Tokyo's Nikkei 225 was up 0.5 per cent to 54,073.52, recovering from losses earlier this week, with technology-related stocks leading gains. SoftBank Group rose 1.9 per cent, and chipmaker Tokyo Electron rose 3 per cent. Japan will also be holding its general election on Sunday, in which Prime Minister Sanae Takaichi expects to win a stronger public mandate for her policies.

South Korea's Kospi lost 1.7 per cent to 5,076.69, weighed down by tech shares. Samsung Electronics, the country's biggest listed company, fell 0.9 per cent. Chipmaker SK Hynix was down 0.6 per cent.

Hong Kong's Hang Seng fell 1.2 per cent to 26,569.14. The Shanghai Composite index was flat at 4,075.37.

In Australia, the S&P/ASX 200 shed 1.6 per cent to 8,745.60.

Taiwan's Taiex fell 0.2 per cent.

Against the backdrop of the technology sell-off this week, Bitcoin, the world's largest cryptocurrency, saw dimming enthusiasm and was trading about 9 per cent lower at just under USD 65,000 early Friday, after it briefly sank over 12 per cent to below USD 64,000 on Thursday. That's down from a record of above USD 124,000 in October.

The future for the S&P 500 was 0.3 per cent lower, while that for the Dow Jones Industrial Average fell 0.2 per cent.

On Thursday, the S&P 500 fell 1.2 per cent to 6,798.40, its sixth loss in the seven days. The Dow Jones Industrial Average fell 1.2 per cent to 48,908.72. The Nasdaq composite dropped 1.6 per cent to 22,540.59.

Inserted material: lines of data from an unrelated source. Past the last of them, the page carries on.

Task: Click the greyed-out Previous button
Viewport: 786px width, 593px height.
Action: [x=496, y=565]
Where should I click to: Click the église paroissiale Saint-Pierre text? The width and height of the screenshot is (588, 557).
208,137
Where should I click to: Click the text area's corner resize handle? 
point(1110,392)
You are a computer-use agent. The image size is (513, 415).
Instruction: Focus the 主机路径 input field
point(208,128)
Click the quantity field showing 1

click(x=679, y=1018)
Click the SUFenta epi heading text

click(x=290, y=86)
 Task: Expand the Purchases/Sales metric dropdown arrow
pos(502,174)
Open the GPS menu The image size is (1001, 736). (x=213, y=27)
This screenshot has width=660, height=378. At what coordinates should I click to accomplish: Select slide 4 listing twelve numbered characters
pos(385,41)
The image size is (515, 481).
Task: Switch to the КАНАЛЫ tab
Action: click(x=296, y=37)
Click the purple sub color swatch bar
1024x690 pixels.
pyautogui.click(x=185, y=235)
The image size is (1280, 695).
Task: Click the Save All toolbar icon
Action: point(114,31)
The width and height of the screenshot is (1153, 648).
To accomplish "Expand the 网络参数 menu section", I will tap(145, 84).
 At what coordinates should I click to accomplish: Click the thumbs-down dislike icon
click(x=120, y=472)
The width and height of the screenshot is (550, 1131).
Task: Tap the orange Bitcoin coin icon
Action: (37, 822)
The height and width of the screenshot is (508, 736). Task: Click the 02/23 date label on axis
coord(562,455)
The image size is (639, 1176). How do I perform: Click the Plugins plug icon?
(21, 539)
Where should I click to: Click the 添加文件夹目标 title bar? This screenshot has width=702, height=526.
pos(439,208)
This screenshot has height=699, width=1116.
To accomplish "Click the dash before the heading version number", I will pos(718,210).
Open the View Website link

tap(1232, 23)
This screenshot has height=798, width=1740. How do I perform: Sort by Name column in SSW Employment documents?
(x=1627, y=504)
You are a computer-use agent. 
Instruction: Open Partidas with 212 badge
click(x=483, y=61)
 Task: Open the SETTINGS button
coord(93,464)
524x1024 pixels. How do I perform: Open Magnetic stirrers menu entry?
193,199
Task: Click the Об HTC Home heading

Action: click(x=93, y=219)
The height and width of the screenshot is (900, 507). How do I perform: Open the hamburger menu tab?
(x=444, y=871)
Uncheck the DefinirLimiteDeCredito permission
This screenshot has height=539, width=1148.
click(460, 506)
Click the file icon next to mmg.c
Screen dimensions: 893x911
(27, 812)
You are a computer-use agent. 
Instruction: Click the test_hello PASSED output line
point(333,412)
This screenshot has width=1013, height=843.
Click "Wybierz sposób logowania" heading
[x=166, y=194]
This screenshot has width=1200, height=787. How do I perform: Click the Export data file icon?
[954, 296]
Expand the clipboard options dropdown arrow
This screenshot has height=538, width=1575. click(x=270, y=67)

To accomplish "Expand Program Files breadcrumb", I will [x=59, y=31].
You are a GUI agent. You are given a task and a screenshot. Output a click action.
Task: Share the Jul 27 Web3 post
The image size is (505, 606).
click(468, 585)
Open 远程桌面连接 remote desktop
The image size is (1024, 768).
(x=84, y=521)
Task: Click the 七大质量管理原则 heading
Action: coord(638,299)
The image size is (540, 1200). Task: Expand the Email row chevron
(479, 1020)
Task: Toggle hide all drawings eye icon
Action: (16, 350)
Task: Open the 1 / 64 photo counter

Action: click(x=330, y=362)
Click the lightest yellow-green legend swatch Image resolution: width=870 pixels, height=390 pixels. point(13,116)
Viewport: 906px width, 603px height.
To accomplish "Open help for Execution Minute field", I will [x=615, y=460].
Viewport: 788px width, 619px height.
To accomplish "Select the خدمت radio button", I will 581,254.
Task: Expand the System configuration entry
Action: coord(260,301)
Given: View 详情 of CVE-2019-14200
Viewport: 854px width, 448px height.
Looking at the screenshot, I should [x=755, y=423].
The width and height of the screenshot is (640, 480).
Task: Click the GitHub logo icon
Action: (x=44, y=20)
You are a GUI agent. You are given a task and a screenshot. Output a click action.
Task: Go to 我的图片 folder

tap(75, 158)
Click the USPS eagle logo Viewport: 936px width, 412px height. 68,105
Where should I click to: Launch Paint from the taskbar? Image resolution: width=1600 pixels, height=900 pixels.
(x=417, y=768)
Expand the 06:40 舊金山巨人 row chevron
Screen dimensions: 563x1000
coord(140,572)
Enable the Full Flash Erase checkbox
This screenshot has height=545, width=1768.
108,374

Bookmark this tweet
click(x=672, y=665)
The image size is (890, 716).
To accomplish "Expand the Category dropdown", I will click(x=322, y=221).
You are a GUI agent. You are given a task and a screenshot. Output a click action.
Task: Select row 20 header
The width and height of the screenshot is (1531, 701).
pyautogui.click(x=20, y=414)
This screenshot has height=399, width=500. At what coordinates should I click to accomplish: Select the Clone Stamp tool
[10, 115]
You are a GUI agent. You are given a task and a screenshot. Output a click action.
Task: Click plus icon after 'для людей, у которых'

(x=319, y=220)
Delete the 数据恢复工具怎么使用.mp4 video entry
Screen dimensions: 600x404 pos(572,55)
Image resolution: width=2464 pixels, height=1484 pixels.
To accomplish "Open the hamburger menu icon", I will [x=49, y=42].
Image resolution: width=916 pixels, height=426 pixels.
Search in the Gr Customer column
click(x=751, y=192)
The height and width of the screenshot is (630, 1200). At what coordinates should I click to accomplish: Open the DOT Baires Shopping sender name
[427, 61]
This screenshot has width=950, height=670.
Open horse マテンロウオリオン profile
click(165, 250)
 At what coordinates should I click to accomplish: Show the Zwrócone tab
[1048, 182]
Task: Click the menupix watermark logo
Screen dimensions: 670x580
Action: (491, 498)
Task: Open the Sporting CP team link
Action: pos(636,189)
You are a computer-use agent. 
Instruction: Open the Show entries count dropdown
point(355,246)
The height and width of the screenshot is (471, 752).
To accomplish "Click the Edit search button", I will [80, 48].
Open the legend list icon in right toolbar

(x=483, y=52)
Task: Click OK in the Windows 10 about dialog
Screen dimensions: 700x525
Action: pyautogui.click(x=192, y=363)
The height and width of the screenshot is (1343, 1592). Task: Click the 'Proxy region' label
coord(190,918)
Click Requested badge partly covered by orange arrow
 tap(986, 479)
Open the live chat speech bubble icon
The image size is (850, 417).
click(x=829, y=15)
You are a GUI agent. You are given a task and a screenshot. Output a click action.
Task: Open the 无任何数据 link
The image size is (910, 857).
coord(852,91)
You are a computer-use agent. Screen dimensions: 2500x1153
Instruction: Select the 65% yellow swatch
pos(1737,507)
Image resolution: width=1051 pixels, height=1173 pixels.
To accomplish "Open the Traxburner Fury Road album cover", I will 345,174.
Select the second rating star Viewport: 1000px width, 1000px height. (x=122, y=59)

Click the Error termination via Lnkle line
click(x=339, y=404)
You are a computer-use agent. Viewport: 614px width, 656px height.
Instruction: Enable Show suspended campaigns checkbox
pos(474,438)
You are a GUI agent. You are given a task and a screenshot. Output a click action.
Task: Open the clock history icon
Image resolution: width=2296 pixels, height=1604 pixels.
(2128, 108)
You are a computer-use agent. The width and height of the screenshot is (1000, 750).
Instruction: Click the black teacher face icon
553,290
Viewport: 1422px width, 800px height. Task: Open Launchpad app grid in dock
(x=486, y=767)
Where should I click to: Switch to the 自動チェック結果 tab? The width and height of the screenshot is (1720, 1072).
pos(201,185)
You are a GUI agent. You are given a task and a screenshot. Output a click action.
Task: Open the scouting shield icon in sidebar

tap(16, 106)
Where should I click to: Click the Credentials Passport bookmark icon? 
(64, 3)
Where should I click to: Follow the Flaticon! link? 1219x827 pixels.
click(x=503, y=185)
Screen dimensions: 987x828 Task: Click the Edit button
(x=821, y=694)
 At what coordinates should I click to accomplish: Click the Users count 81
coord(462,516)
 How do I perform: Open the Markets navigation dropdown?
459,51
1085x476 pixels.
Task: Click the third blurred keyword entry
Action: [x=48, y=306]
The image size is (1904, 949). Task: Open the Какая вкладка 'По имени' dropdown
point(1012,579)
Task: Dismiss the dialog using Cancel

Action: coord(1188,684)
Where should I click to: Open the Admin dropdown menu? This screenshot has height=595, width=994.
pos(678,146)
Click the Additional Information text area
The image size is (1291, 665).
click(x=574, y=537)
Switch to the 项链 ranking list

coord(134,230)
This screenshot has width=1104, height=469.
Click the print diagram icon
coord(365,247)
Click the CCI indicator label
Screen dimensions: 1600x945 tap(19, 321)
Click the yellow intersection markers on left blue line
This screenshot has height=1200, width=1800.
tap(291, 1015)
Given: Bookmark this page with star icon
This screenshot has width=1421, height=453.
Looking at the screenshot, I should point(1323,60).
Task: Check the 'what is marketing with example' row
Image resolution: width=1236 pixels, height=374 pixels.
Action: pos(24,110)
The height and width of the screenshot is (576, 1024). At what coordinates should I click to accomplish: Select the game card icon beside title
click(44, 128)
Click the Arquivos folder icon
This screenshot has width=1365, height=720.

Technology stocks were among the worst hit as concerns persist over whether massive AI investments by many of the Big Tech firms will pay off.

Chipmaker Qualcomm sank 8.5 per cent despite better-than-expected quarterly revenues. Alphabet lost 0.5 per cent as investors were focused on its huge spending on AI.

Amazon fell 11 per cent in after-hours trading Thursday after it announced plans to boost capital spending by more than 50 per cent to USD 200 billion in AI and other areas.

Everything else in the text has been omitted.